### [Records for this task]
-=-=-=-=-
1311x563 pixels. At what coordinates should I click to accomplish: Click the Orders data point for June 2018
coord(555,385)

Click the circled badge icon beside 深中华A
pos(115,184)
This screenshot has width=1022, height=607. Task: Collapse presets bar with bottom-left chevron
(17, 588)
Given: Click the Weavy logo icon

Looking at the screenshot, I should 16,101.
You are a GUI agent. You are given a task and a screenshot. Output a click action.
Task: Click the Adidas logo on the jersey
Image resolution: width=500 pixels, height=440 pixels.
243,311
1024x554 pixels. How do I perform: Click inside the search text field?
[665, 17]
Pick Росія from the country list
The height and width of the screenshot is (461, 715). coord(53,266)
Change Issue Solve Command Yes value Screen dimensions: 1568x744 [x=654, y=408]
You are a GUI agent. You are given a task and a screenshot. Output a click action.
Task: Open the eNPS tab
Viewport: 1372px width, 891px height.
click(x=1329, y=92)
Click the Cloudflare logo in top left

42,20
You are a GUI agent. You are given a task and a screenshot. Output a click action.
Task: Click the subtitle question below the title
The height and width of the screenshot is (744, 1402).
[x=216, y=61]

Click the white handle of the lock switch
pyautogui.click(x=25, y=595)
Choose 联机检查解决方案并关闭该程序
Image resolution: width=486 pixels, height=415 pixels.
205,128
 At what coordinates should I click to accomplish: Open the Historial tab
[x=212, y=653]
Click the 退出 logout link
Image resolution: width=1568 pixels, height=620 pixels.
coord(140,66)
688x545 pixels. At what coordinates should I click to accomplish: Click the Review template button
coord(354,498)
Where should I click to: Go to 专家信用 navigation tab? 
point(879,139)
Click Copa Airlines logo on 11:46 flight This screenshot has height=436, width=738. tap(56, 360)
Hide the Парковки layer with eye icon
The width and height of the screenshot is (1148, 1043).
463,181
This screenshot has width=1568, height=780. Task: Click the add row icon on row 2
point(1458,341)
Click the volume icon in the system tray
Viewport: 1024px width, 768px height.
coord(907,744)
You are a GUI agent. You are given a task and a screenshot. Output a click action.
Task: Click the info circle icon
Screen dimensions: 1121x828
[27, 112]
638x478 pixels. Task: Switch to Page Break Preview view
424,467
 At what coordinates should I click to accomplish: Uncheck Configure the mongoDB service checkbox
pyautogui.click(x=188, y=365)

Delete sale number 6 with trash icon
-=-=-=-=-
### [Problem details]
Repeat the material word for word, in full.

### [The answer]
1311x563 pixels. At what coordinates should I click to accomplish: Click the Orders data point for June 2018
coord(555,385)

Click the circled badge icon beside 深中华A
pos(115,184)
This screenshot has width=1022, height=607. Task: Collapse presets bar with bottom-left chevron
(17, 588)
Given: Click the Weavy logo icon

Looking at the screenshot, I should 16,101.
You are a GUI agent. You are given a task and a screenshot. Output a click action.
Task: Click the Adidas logo on the jersey
Image resolution: width=500 pixels, height=440 pixels.
243,311
1024x554 pixels. How do I perform: Click inside the search text field?
[665, 17]
Pick Росія from the country list
The height and width of the screenshot is (461, 715). coord(53,266)
Change Issue Solve Command Yes value Screen dimensions: 1568x744 [x=654, y=408]
You are a GUI agent. You are given a task and a screenshot. Output a click action.
Task: Open the eNPS tab
Viewport: 1372px width, 891px height.
click(x=1329, y=92)
Click the Cloudflare logo in top left

42,20
You are a GUI agent. You are given a task and a screenshot. Output a click action.
Task: Click the subtitle question below the title
The height and width of the screenshot is (744, 1402).
[x=216, y=61]

Click the white handle of the lock switch
pyautogui.click(x=25, y=595)
Choose 联机检查解决方案并关闭该程序
Image resolution: width=486 pixels, height=415 pixels.
205,128
 At what coordinates should I click to accomplish: Open the Historial tab
[x=212, y=653]
Click the 退出 logout link
Image resolution: width=1568 pixels, height=620 pixels.
coord(140,66)
688x545 pixels. At what coordinates should I click to accomplish: Click the Review template button
coord(354,498)
Where should I click to: Go to 专家信用 navigation tab? 
point(879,139)
Click Copa Airlines logo on 11:46 flight This screenshot has height=436, width=738. tap(56, 360)
Hide the Парковки layer with eye icon
The width and height of the screenshot is (1148, 1043).
463,181
This screenshot has width=1568, height=780. Task: Click the add row icon on row 2
point(1458,341)
Click the volume icon in the system tray
Viewport: 1024px width, 768px height.
coord(907,744)
You are a GUI agent. You are given a task and a screenshot. Output a click action.
Task: Click the info circle icon
Screen dimensions: 1121x828
[27, 112]
638x478 pixels. Task: Switch to Page Break Preview view
424,467
 At what coordinates should I click to accomplish: Uncheck Configure the mongoDB service checkbox
pyautogui.click(x=188, y=365)

Delete sale number 6 with trash icon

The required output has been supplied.